Industrial Dispute - Challenge to termination of service upheld by Industrial Tribunal; Constitutional validity and interpretation of Standing Orders; Fairness of domestic enquiry; Scope of misconduct; Perversity of findings; Relief of reinstatement with back wages.

Key Legal Propositions

  1. Standing Order 33(1) of the Industrial Employment (Standing Orders) Act, 1946, defining misconduct as an act "subversive of discipline or good behaviour on the premises of the establishment", is not per se void, arbitrary, or against public policy or Section 23 of the Indian Contract Act, 1872, or Articles 14, 19, 21 of the Constitution, provided it is not arbitrarily applied.
  2. An act constitutes misconduct under Standing Order 33(1) only if it is genuinely subversive of discipline or good behaviour on the premises of the establishment, and alleged misconduct committed outside the premises or without a direct impact on industrial peace and other workmen may not fall within its purview.
  3. A domestic enquiry is fundamentally unfair and violative of natural justice if the Enquiry Officer allows the Management to cross-examine the workman who has not offered himself as a witness or led any evidence.
  4. Findings of a domestic enquiry officer and Industrial Tribunal are perverse if based on unsubstantiated medical opinions, without pathological tests, or if they discard credible evidence without adequate reasons, or if they rely on evidence obtained in violation of natural justice.
  5. Under Articles 226 and 227 of the Constitution, while supervisory jurisdiction does not entail re-appreciation of evidence, the High Court can intervene when findings are perverse, based on no evidence, or when statutory provisions or principles of natural justice are violated.
  6. Termination of service found to be illegal, bad, or arbitrary, especially for minor impropriety or disproportionate punishment, mandates reinstatement with full back wages, unless exceptional circumstances warrant otherwise.

Judgment Summary

Background

The petitioner, a watchman with M/s.

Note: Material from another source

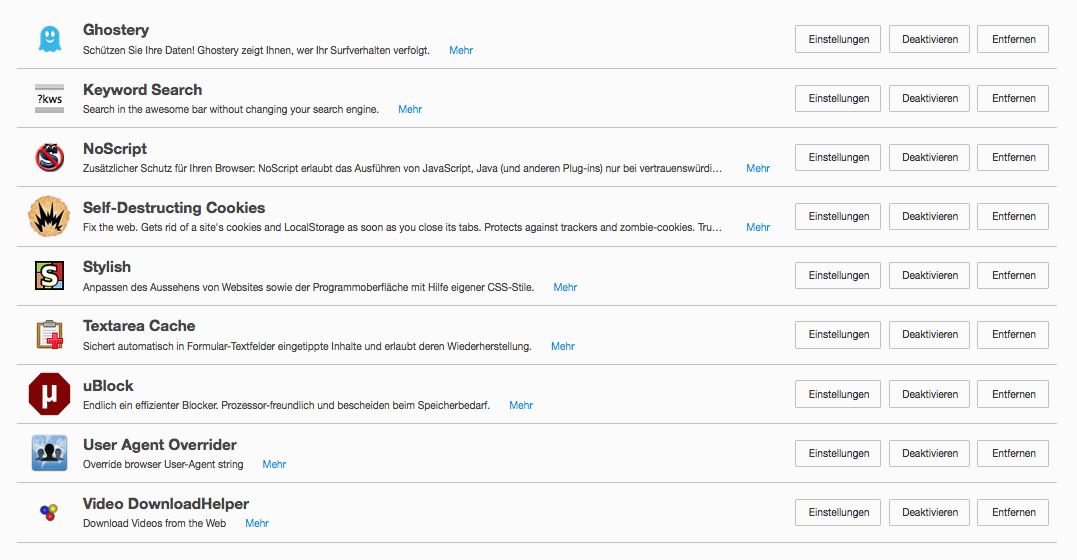Viewport: 1077px width, 560px height.
Task: Expand the Ghostery description with Mehr
Action: [x=461, y=50]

Hindustan Ciba-Geigy Limited (respondent No. 2) for 12 years, challenged an award dated 10-8-1988 of the Industrial Tribunal (respondent No. 1). The Tribunal had upheld the termination of his services, finding the management's action justified. The charges against the petitioner included concealing his arrest and detention in a criminal case, misrepresenting his illness to obtain leave, and producing a false medical certificate. The petitioner, while denying the charges, contended that he was genuinely unwell, was wrongly detained by the police, and was subsequently cleared, arguing that his actions did not constitute misconduct. An industrial dispute was referred to the Tribunal under Section 10(1) of the Industrial Disputes Act, 1947.